• Excerpted data:
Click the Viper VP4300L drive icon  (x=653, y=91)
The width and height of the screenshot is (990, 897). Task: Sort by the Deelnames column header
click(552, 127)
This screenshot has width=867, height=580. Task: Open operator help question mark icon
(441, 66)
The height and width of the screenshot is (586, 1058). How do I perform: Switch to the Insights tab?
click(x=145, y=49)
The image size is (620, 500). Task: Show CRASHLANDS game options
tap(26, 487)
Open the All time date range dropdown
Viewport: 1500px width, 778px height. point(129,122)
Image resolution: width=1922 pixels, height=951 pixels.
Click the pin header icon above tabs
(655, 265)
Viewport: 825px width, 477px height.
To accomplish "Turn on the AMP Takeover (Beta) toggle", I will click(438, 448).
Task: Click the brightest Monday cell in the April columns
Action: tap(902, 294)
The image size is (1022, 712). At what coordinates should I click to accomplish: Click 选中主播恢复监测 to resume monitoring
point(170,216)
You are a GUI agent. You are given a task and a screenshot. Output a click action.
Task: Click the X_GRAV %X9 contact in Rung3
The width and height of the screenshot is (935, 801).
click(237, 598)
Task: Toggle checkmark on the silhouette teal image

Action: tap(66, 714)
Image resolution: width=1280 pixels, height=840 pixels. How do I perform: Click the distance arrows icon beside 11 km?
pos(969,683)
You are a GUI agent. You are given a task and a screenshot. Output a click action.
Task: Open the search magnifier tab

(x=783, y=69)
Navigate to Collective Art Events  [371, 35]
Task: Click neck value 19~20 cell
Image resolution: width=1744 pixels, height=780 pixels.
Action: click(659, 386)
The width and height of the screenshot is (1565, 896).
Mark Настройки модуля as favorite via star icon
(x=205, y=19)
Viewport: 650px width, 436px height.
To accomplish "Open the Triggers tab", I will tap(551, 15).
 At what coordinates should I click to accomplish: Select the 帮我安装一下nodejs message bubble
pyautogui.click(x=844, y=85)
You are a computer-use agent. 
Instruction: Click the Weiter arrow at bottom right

• Problem to work on: Repeat the whole of the data verbatim, as it reads above.

• Task result:
Click the Viper VP4300L drive icon  (x=653, y=91)
The width and height of the screenshot is (990, 897). Task: Sort by the Deelnames column header
click(552, 127)
This screenshot has width=867, height=580. Task: Open operator help question mark icon
(441, 66)
The height and width of the screenshot is (586, 1058). How do I perform: Switch to the Insights tab?
click(x=145, y=49)
The image size is (620, 500). Task: Show CRASHLANDS game options
tap(26, 487)
Open the All time date range dropdown
Viewport: 1500px width, 778px height. point(129,122)
Image resolution: width=1922 pixels, height=951 pixels.
Click the pin header icon above tabs
(655, 265)
Viewport: 825px width, 477px height.
To accomplish "Turn on the AMP Takeover (Beta) toggle", I will click(438, 448).
Task: Click the brightest Monday cell in the April columns
Action: tap(902, 294)
The image size is (1022, 712). At what coordinates should I click to accomplish: Click 选中主播恢复监测 to resume monitoring
point(170,216)
You are a GUI agent. You are given a task and a screenshot. Output a click action.
Task: Click the X_GRAV %X9 contact in Rung3
The width and height of the screenshot is (935, 801).
click(237, 598)
Task: Toggle checkmark on the silhouette teal image

Action: tap(66, 714)
Image resolution: width=1280 pixels, height=840 pixels. How do I perform: Click the distance arrows icon beside 11 km?
pos(969,683)
You are a GUI agent. You are given a task and a screenshot. Output a click action.
Task: Open the search magnifier tab

(x=783, y=69)
Navigate to Collective Art Events  [371, 35]
Task: Click neck value 19~20 cell
Image resolution: width=1744 pixels, height=780 pixels.
Action: click(659, 386)
The width and height of the screenshot is (1565, 896).
Mark Настройки модуля as favorite via star icon
(x=205, y=19)
Viewport: 650px width, 436px height.
To accomplish "Open the Triggers tab", I will tap(551, 15).
 At what coordinates should I click to accomplish: Select the 帮我安装一下nodejs message bubble
pyautogui.click(x=844, y=85)
You are a computer-use agent. 
Instruction: Click the Weiter arrow at bottom right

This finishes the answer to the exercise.